3 refinancing mistakes you should avoid

By Gerv Tacadena

Refinancing can actually be tricky, as you could end up financially worse off if you decide in haste

The mortgage market is highly dynamic and ever-changing. Mortgage offers today are poised to get outdated as lenders continuously chase and attract potential homebuyers with a more competitive roster of loan products.

Given this nature of the mortgage market, it’s a good time for borrowers to consider refinancing to benefit from the changes in the market. However, there are common refinancing mistakes that can actually make you worse off. If you are planning to refinance your loan any time soon, make sure you do not fall into these mistakes:

Relying too much on interest rates

Getting a lower rate is only one of many factors you should consider when you refinance. While a more competitive interest rate sounds good on paper, you should consider the hidden fees and costs it could entail. Furthermore, you might also be charged for ending your current mortgage contract, especially if you are in the middle of a fixed-term.

When you refinance, you should consider the comparison rate of the mortgage product you are looking to apply for. Comparison rates allow you to determine the "true cost" of the loan with a single percentage figure.

Aside from interest charges, comparison rates include upfront fees and recurring costs. They also take into consideration how long you are going to pay for your loan and your repayment frequency. Naturally, comparison rates are higher than the mortgage rate.

When refinancing, you should also inquire about the features that will come with the loan. Ask your target lender about features such as offset accounts, extra repayments, and redraw facilities.

Not shopping around for better deals

While it is not necessarily wrong to stick with your lender when you refinance, there are instances when it is more advisable that you explore what other lenders have to offer. Brand loyalty can sometimes hinder you from considering other opportunities that can put you in a better position.

The best way to shop around is to reach out to experts. With their network of lenders, mortgage brokers and home loan specialists will be able to help you find the right bank that has the ideal product for your needs.

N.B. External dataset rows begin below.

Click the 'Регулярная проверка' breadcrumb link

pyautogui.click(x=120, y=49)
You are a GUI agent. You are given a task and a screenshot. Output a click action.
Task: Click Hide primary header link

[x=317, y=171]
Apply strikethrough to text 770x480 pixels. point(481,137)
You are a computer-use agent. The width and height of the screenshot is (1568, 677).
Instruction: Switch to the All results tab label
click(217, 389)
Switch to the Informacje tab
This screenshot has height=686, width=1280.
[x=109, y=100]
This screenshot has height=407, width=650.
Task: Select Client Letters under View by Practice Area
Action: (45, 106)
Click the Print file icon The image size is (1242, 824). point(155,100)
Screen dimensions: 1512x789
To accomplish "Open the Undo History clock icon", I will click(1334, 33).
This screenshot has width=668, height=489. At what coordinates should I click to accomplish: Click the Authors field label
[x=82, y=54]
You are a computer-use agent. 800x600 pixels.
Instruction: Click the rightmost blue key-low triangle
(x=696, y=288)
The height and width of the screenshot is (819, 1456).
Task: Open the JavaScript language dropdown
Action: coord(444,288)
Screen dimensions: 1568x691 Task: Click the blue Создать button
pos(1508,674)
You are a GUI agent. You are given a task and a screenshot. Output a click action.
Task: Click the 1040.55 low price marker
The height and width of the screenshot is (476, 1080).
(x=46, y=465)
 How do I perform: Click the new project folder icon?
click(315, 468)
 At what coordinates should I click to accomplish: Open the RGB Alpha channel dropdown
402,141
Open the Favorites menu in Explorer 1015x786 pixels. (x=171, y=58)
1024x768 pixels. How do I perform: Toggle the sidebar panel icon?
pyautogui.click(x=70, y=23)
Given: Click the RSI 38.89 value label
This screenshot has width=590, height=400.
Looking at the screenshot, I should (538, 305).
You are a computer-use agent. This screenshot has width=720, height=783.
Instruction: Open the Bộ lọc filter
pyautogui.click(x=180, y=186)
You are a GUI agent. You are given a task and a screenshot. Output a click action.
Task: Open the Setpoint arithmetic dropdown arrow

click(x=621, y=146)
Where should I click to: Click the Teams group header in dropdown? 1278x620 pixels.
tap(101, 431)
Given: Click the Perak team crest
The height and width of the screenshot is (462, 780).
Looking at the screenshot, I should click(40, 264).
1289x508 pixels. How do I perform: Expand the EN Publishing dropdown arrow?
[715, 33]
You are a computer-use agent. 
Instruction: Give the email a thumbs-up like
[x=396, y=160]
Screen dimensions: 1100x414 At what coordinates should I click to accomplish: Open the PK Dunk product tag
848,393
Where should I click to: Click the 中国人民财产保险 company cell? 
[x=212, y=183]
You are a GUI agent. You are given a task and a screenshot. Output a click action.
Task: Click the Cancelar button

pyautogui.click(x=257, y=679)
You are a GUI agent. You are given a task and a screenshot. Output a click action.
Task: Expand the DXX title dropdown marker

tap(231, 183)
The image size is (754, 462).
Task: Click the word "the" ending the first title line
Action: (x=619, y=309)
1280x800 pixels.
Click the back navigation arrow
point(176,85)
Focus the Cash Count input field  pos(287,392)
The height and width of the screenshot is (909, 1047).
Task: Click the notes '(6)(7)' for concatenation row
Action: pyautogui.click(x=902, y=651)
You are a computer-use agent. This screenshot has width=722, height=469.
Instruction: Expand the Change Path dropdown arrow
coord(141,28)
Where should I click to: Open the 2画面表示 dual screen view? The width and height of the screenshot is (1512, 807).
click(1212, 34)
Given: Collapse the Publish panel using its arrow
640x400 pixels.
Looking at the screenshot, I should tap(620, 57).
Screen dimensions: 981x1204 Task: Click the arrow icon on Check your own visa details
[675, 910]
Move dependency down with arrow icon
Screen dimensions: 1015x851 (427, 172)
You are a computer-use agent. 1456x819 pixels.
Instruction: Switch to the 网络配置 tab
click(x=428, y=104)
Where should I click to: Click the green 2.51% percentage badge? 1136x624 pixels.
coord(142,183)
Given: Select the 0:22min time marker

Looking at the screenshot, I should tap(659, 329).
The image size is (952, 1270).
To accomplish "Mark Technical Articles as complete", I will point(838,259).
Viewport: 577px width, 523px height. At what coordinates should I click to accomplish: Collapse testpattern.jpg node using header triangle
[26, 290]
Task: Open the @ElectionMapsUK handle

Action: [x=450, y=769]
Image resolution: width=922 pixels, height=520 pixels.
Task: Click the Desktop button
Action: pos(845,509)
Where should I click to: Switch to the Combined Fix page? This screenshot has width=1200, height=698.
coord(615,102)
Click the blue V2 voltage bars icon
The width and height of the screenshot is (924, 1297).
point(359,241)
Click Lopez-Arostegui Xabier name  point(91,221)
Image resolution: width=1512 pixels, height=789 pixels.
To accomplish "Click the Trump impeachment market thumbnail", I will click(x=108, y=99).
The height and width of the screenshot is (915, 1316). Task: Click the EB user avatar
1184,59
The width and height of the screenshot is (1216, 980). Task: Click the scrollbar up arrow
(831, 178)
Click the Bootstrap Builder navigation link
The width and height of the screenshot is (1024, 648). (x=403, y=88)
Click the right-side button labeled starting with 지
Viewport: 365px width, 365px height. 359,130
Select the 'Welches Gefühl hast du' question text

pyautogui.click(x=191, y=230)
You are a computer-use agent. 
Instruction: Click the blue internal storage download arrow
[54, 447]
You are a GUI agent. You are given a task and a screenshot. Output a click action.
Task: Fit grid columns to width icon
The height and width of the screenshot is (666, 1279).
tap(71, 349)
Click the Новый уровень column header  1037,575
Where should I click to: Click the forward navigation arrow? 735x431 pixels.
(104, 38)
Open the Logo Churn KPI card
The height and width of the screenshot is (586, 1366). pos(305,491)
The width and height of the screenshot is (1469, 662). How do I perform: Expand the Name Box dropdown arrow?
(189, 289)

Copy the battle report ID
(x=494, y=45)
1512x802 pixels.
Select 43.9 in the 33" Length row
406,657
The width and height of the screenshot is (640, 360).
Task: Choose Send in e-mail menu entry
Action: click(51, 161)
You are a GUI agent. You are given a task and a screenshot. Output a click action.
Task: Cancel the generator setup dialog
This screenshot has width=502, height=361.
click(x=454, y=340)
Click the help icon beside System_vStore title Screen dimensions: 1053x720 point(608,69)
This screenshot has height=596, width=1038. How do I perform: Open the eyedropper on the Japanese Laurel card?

You can reach out to a professional by visiting Your Mortgage Broker here.

Refinancing to get out of a financial setback

If you are struggling to meet your repayments, then it might not be best for you to refinance. You should only consider refinancing if you are in a strong financial position — this way, you will be able to get a better deal that is more competitive than what you currently have. Having a good track record with your lender will open a lot of opportunities for you to refinance to a better mortgage product. This means that you can save more and access useful loan features.

There are instances when refinancing still makes sense even if you are struggling financially. Should you find yourself having struggling to juggle your personal debts, then refinancing to consolidate all your loans is a practical choice. However, you should take note that this route might not necessarily give you a competitive offer — it would only provide a way for you to manage your finances better.